Twenty-three years after he got a taste of oil off the shores of Ashkelon, Yossi Levy has unfinished business.

As the head of the government- run Naphtha company in 1988, Levy was part of a team that drilled deep into the Mediterranean Sea and discovered black gold. But the project, which relied on the secret cooperation of US-based Occidental Petroleum at a time when the Arab boycott of Israel was in full swing, hit a wall in 1990.

“They found oil, but they couldn’t continue because the temperature and the pressure were too high and it was impossible to continue drilling,” Levy told The Jerusalem Post on an industrial boat near the old drilling site on Thursday.

Though they squeezed out 800 barrels, he says, as the price of oil dropped, searching for deep-sea oil became a poor business proposition, and the industry turned its attention to natural gas.

“They stopped and they said, ‘Okay, we’ll come back to it in the future,’ but in the future they never came back!” Now, with oil prices back up and significant advances in technology to help overcome the technical difficulties in the exploration, Levy has returned to his old drilling grounds to finish the task he started all those years ago.

In 2011, he signed on as CEO of Shemen Oil and Gas Exploration and commenced drilling in the Yam-3 field in December of the following year.

“I didn’t think I’d come back here, but when the time came I knew this is the project I want to join. I want to find oil in Israel’s waters, so I hope I’ll be the first to find oil,” he said.

To do so, the company pulled in the Atwood Beacon ocean rig. Rising out of the sea 16 kilometers off the Ashdod coast, the rig, which has been dragged from India to South America before coming to Israel, has been drilling since December, though a technical snag along the road halted the process for several weeks (and drove the cost from $22 million to $138m., forcing the company to raise more funds).

Though Levy had drilled 5,300 meters down in the past, “the last 500 meters are always the hardest.”

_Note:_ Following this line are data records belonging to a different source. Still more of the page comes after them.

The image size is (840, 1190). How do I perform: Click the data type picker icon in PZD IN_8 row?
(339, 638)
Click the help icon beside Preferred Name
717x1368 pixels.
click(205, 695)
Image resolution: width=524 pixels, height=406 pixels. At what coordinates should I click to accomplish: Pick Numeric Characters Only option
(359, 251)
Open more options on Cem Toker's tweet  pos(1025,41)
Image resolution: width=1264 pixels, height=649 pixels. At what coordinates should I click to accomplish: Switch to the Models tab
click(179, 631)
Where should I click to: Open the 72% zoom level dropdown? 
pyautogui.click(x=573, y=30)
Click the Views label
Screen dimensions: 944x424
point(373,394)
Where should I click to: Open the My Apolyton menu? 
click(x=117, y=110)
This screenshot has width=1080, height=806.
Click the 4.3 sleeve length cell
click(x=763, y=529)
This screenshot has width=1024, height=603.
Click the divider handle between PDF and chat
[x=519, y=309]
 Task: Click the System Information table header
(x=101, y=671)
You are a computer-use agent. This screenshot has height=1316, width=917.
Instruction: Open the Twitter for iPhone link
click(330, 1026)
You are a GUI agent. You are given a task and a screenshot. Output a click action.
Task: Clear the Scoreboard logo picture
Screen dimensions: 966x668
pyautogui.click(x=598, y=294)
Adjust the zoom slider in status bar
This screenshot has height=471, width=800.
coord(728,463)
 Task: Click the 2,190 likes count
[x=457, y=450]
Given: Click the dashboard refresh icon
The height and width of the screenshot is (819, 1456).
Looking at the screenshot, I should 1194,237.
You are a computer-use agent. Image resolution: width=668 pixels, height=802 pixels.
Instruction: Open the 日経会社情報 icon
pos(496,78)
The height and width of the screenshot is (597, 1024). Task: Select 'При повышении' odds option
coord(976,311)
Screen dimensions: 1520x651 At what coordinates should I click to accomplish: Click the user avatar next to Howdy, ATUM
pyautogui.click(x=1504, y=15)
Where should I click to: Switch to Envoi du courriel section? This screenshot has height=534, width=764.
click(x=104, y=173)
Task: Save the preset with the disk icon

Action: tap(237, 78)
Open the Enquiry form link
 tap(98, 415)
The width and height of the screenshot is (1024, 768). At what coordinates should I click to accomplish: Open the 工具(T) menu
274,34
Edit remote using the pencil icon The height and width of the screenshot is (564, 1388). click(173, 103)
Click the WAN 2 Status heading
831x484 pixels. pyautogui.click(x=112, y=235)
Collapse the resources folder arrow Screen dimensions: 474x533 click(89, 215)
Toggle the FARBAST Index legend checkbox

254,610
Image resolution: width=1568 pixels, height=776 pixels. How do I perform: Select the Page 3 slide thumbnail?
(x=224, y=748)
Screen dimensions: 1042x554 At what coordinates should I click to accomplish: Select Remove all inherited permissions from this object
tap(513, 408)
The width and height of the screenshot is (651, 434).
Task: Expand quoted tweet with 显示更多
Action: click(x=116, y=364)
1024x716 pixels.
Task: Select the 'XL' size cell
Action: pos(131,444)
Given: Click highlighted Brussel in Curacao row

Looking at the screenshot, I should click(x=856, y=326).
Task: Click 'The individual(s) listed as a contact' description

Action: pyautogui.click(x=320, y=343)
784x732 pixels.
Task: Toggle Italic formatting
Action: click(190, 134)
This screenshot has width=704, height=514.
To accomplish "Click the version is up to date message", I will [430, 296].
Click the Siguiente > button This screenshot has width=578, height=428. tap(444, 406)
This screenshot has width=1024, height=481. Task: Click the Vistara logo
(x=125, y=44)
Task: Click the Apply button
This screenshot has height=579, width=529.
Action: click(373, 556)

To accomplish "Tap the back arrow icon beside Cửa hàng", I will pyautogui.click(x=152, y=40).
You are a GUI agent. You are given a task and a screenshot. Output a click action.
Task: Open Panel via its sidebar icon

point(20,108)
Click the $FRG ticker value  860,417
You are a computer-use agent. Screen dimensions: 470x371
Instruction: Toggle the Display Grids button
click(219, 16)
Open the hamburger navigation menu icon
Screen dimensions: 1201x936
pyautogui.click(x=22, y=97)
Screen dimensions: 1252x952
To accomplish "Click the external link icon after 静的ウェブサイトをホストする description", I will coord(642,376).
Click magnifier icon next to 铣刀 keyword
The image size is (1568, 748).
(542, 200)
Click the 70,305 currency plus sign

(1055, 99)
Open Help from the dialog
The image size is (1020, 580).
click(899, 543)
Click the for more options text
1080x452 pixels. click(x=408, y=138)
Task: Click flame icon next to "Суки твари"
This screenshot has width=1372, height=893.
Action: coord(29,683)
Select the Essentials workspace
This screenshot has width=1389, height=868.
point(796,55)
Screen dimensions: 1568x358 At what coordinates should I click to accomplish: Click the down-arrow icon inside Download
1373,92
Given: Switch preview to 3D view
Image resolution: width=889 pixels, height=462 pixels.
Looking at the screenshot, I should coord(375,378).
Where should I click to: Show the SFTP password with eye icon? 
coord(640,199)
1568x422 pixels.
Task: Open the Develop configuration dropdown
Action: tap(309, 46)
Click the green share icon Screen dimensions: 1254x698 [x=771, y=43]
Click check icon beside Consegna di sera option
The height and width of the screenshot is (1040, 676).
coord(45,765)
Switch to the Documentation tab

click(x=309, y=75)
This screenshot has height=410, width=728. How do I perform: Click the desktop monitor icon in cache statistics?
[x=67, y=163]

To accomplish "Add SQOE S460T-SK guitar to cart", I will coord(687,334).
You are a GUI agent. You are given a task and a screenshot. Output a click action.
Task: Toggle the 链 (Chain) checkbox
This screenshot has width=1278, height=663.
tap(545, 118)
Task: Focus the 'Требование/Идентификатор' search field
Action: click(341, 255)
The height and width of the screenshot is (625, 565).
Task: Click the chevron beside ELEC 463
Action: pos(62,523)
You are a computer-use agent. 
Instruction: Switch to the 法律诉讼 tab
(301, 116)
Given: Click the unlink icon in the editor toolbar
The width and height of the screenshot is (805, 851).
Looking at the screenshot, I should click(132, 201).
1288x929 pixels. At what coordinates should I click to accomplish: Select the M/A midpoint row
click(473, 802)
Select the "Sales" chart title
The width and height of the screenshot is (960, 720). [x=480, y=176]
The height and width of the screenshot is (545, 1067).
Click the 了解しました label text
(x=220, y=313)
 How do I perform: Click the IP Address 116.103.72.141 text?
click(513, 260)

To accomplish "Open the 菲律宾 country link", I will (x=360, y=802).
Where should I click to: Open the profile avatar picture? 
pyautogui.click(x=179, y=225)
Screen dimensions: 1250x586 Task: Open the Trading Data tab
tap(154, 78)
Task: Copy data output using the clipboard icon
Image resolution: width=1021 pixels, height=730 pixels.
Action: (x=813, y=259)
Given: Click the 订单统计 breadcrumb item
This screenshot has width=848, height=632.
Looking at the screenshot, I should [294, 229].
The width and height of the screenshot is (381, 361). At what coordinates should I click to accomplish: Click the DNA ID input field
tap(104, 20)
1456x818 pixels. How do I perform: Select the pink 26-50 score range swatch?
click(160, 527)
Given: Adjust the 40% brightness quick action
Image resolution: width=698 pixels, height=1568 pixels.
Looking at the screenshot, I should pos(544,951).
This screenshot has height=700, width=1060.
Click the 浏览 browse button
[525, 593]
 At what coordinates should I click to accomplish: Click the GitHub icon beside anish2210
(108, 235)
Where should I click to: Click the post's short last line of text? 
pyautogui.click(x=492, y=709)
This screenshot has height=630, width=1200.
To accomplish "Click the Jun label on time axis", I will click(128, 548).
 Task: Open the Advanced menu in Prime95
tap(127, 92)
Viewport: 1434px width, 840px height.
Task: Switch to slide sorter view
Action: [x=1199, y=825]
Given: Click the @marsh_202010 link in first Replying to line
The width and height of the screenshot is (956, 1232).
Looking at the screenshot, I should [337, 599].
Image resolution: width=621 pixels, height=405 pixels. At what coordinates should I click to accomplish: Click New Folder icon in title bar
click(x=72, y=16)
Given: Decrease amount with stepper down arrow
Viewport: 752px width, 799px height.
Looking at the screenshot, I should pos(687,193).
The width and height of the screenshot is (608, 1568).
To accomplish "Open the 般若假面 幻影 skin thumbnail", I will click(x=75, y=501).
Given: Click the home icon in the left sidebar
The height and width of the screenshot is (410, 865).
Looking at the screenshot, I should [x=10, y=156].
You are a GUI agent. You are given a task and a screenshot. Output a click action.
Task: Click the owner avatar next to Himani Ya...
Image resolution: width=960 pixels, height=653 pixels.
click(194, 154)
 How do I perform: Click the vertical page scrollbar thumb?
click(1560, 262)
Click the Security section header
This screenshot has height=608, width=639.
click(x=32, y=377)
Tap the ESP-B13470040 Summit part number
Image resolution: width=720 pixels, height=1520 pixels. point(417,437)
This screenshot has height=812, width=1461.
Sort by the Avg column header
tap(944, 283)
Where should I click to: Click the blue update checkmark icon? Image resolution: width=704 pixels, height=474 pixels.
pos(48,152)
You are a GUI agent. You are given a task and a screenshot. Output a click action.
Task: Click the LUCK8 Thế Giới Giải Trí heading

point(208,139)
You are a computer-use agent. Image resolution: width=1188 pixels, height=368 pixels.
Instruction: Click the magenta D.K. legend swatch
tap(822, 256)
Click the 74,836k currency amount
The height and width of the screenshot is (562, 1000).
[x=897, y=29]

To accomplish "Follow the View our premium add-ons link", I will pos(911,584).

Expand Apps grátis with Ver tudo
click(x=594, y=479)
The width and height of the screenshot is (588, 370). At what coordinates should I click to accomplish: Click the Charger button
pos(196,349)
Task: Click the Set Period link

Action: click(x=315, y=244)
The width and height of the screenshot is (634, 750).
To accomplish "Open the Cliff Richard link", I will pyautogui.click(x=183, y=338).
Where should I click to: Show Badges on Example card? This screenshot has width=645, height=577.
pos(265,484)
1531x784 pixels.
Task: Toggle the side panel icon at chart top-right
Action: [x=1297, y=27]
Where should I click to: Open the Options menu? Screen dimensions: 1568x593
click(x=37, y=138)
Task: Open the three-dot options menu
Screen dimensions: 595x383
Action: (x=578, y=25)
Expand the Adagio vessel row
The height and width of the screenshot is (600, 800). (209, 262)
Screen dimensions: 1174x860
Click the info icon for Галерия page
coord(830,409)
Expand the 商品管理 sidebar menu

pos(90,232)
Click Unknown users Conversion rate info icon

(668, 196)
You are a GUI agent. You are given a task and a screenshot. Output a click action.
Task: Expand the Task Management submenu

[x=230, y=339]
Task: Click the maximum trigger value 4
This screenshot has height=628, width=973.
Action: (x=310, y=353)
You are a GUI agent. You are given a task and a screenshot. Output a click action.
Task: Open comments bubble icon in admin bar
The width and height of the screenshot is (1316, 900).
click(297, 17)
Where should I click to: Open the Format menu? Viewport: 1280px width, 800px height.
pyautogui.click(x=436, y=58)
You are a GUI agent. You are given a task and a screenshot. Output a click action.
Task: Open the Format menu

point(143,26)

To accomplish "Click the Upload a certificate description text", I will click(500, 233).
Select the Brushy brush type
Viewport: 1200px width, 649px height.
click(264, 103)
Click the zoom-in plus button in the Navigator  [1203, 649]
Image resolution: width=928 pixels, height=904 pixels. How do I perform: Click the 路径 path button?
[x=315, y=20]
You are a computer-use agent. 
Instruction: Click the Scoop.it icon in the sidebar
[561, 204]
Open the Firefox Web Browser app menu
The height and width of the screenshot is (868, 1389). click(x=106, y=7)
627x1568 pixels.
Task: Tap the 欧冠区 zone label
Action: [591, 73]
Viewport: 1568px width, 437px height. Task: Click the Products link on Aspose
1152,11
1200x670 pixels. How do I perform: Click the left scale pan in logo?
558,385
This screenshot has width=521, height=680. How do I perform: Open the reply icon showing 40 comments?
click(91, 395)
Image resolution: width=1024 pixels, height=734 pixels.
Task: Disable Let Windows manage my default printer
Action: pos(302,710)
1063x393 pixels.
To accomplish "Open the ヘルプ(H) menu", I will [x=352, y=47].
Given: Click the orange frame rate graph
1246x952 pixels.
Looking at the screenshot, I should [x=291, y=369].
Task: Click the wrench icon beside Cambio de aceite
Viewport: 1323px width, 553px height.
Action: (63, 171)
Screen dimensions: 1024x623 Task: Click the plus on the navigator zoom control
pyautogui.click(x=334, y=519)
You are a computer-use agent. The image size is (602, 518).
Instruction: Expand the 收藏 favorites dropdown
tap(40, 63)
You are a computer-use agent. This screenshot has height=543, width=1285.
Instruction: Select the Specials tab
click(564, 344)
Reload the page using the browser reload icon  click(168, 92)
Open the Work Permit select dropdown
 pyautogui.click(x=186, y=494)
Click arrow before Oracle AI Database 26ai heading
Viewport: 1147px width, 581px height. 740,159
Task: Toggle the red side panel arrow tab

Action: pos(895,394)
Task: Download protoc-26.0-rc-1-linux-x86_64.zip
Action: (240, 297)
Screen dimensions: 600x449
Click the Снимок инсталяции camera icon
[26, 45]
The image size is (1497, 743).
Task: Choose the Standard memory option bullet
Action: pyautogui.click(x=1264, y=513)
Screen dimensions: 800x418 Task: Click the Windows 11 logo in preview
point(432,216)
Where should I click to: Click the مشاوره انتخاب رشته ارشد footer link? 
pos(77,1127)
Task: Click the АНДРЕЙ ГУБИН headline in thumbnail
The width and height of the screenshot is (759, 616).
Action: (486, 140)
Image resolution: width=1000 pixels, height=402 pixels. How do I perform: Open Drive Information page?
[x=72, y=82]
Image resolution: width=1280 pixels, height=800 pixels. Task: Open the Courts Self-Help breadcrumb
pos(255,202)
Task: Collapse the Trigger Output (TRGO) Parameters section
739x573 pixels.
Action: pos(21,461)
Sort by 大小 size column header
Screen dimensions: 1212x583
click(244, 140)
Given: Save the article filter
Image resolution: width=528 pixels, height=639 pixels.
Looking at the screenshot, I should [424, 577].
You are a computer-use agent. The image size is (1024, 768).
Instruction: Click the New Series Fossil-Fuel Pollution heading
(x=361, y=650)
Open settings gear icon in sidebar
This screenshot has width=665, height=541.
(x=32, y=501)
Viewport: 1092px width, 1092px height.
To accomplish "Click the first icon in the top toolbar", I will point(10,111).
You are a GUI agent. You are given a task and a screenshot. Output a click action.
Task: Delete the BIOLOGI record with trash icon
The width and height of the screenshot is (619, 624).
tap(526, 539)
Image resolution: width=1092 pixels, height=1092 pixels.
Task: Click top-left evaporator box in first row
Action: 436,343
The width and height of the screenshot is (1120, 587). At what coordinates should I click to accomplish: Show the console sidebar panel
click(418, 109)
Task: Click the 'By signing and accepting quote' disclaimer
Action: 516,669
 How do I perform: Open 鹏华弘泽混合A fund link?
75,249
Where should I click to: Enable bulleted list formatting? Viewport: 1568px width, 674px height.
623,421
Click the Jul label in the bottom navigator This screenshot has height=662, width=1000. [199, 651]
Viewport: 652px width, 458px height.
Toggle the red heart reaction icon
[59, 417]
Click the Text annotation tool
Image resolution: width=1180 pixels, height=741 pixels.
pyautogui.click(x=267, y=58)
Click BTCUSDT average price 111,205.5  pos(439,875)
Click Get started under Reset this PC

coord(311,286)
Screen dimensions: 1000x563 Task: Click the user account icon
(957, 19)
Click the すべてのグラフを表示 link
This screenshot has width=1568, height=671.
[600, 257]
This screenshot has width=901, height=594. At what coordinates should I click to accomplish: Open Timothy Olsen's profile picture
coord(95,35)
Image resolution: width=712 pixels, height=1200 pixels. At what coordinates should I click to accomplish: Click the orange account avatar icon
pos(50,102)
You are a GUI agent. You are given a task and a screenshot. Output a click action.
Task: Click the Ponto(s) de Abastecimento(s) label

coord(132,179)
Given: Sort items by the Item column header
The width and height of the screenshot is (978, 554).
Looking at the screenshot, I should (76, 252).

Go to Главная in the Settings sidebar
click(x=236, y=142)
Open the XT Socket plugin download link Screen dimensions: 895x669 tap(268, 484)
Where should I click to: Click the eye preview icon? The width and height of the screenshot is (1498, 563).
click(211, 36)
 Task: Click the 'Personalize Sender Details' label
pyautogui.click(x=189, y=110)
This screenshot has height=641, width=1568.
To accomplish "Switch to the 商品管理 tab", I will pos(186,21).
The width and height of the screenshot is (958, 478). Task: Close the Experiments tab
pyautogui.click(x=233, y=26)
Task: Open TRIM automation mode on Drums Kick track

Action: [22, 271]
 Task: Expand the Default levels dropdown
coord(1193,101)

The 170 degree centigrade underground heat and immense pressure on the pipes do not help. And while the history of oil in the area is a good sign, just finding it will not be enough.

“We’ll find oil, but the problem is its commercial viability: The size, the quantity. At sea you need a minimum quantity to produce. There’s a certain bound under which there is no point in producing, even at $100 a barrel,” Levy said.

An NSAI study commissioned by the company estimates that there are 120 million barrels of oil, a quantity that Levy says could net $20 billion to $24b. in licenses. If nothing goes wrong, drilling should wrap up this month and the results should be in by August.

“I think it’s very important – not just economically, but strategically – to become energy independent,” said Gabi Ashkenazi, a former IDF chief of staff who serves as chairman of the company.

But what if that oil isn’t there? “I try not to think about it,” said Levy. Even if there is barely a drop of oil to be found, there is a chance of finding more of the natural gas that has recently come onto the market.

“What’s wrong with gas?” Levy said with a smile. “Gas [is] good too!”